start RECORDS FOR THE EXERCISE

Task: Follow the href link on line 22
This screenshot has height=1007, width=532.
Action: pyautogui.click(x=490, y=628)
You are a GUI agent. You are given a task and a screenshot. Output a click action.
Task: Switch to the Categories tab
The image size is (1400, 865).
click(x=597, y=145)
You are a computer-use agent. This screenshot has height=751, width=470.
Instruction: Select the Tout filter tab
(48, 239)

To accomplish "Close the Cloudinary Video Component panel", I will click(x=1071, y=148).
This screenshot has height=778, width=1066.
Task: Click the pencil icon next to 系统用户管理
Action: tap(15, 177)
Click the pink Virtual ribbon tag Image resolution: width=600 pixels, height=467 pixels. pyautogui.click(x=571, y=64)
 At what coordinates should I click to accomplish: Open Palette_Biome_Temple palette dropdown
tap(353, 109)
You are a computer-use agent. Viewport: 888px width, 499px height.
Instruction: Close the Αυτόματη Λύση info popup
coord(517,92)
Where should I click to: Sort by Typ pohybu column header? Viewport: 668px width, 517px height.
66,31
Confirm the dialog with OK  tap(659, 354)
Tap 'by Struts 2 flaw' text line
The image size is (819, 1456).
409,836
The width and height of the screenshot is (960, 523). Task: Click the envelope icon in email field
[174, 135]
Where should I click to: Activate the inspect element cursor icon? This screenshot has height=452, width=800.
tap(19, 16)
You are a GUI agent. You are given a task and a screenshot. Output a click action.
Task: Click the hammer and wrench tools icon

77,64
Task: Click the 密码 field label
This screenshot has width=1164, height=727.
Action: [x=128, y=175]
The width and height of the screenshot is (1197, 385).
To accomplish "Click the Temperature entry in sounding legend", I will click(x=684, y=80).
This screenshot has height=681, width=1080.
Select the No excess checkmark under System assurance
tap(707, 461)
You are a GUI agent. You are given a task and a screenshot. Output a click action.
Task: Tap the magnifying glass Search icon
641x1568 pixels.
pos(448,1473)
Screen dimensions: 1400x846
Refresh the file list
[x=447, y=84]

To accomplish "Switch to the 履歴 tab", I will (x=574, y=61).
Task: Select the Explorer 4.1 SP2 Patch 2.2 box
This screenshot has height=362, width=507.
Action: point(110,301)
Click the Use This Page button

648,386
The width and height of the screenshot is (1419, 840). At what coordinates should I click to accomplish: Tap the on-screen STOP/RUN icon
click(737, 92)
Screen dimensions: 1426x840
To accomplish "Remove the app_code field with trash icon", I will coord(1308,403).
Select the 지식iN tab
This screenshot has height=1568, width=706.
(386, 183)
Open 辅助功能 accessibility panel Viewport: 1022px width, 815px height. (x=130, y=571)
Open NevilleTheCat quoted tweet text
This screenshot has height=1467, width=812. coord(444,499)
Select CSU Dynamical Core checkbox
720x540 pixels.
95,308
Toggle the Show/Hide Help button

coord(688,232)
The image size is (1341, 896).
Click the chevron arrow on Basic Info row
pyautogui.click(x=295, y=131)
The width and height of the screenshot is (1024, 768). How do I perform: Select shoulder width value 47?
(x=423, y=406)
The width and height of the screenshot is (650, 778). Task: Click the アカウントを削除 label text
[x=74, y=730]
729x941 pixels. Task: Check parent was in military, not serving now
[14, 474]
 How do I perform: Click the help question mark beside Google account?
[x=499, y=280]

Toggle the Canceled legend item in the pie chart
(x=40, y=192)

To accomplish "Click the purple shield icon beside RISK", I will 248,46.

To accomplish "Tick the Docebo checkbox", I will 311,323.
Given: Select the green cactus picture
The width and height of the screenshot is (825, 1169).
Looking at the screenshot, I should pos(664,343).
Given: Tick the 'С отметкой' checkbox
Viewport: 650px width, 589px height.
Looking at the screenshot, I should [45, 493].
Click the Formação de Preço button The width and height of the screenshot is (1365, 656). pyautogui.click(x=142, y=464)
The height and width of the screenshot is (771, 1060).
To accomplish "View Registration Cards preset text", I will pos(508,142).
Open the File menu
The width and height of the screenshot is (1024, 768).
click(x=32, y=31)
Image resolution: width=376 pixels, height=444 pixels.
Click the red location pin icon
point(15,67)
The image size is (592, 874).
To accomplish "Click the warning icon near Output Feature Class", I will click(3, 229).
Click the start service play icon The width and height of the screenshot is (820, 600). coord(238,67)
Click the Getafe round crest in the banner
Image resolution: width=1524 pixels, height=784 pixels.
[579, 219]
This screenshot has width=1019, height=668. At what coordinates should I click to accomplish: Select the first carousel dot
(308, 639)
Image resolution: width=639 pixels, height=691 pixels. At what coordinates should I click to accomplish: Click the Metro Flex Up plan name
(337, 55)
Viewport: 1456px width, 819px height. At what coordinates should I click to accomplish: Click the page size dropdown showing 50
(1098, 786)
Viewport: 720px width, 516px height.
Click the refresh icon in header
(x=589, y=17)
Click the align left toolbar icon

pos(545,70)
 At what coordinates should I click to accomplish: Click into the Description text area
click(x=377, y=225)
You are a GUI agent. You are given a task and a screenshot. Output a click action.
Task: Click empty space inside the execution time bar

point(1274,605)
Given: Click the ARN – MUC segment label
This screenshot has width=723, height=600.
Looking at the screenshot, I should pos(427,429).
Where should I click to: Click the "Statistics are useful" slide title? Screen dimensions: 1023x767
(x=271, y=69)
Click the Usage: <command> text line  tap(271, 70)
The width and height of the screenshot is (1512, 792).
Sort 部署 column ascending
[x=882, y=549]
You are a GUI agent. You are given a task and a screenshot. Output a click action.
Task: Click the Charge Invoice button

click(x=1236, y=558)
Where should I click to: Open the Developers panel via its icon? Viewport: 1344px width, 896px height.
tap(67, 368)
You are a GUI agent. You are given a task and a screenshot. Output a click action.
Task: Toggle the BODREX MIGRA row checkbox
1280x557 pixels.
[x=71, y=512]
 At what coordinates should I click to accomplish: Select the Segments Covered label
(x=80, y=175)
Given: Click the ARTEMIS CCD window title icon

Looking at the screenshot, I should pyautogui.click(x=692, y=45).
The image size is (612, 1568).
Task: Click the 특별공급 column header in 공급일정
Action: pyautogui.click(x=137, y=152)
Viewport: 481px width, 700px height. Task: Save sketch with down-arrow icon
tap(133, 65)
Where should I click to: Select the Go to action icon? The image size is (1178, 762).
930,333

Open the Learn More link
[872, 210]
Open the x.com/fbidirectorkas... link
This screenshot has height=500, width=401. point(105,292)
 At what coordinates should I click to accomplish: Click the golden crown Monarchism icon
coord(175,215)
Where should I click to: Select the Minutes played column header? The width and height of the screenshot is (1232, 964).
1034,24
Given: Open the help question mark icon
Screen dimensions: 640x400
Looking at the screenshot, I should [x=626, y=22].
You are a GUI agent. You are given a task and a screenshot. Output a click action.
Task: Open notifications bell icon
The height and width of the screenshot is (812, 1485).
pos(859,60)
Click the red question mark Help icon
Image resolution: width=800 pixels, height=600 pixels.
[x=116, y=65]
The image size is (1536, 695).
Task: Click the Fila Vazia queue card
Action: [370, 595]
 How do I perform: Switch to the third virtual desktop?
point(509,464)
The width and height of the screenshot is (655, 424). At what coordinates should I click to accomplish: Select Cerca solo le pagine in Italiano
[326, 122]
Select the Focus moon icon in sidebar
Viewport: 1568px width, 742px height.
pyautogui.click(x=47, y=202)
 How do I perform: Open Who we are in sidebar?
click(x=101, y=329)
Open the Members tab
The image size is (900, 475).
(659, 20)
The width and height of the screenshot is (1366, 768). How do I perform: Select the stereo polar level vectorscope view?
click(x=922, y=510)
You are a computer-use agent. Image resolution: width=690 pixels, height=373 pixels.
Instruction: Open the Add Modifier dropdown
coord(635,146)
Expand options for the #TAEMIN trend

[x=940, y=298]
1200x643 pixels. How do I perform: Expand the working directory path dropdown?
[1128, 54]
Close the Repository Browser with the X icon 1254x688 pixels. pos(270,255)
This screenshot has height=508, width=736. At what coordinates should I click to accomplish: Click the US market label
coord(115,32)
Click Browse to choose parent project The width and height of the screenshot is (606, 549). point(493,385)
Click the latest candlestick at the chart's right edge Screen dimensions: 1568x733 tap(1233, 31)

end RECORDS FOR THE EXERCISE

§ THE TASK
Convert the part of the entries above that opens with the line containing "You are a computer-use agent. Image" and closes with the line containing "Click Browse to" into a JSON list of strings, one string per line, leaving out blank lines.

§ SOLUTION FOR THIS EXERCISE
[
  "You are a computer-use agent. Image resolution: width=690 pixels, height=373 pixels.",
  "Instruction: Open the Add Modifier dropdown",
  "coord(635,146)",
  "Expand options for the #TAEMIN trend",
  "[x=940, y=298]",
  "1200x643 pixels. How do I perform: Expand the working directory path dropdown?",
  "[1128, 54]",
  "Close the Repository Browser with the X icon 1254x688 pixels. pos(270,255)",
  "This screenshot has height=508, width=736. At what coordinates should I click to accomplish: Click the US market label",
  "coord(115,32)",
  "Click Browse to choose parent project The width and height of the screenshot is (606, 549). point(493,385)"
]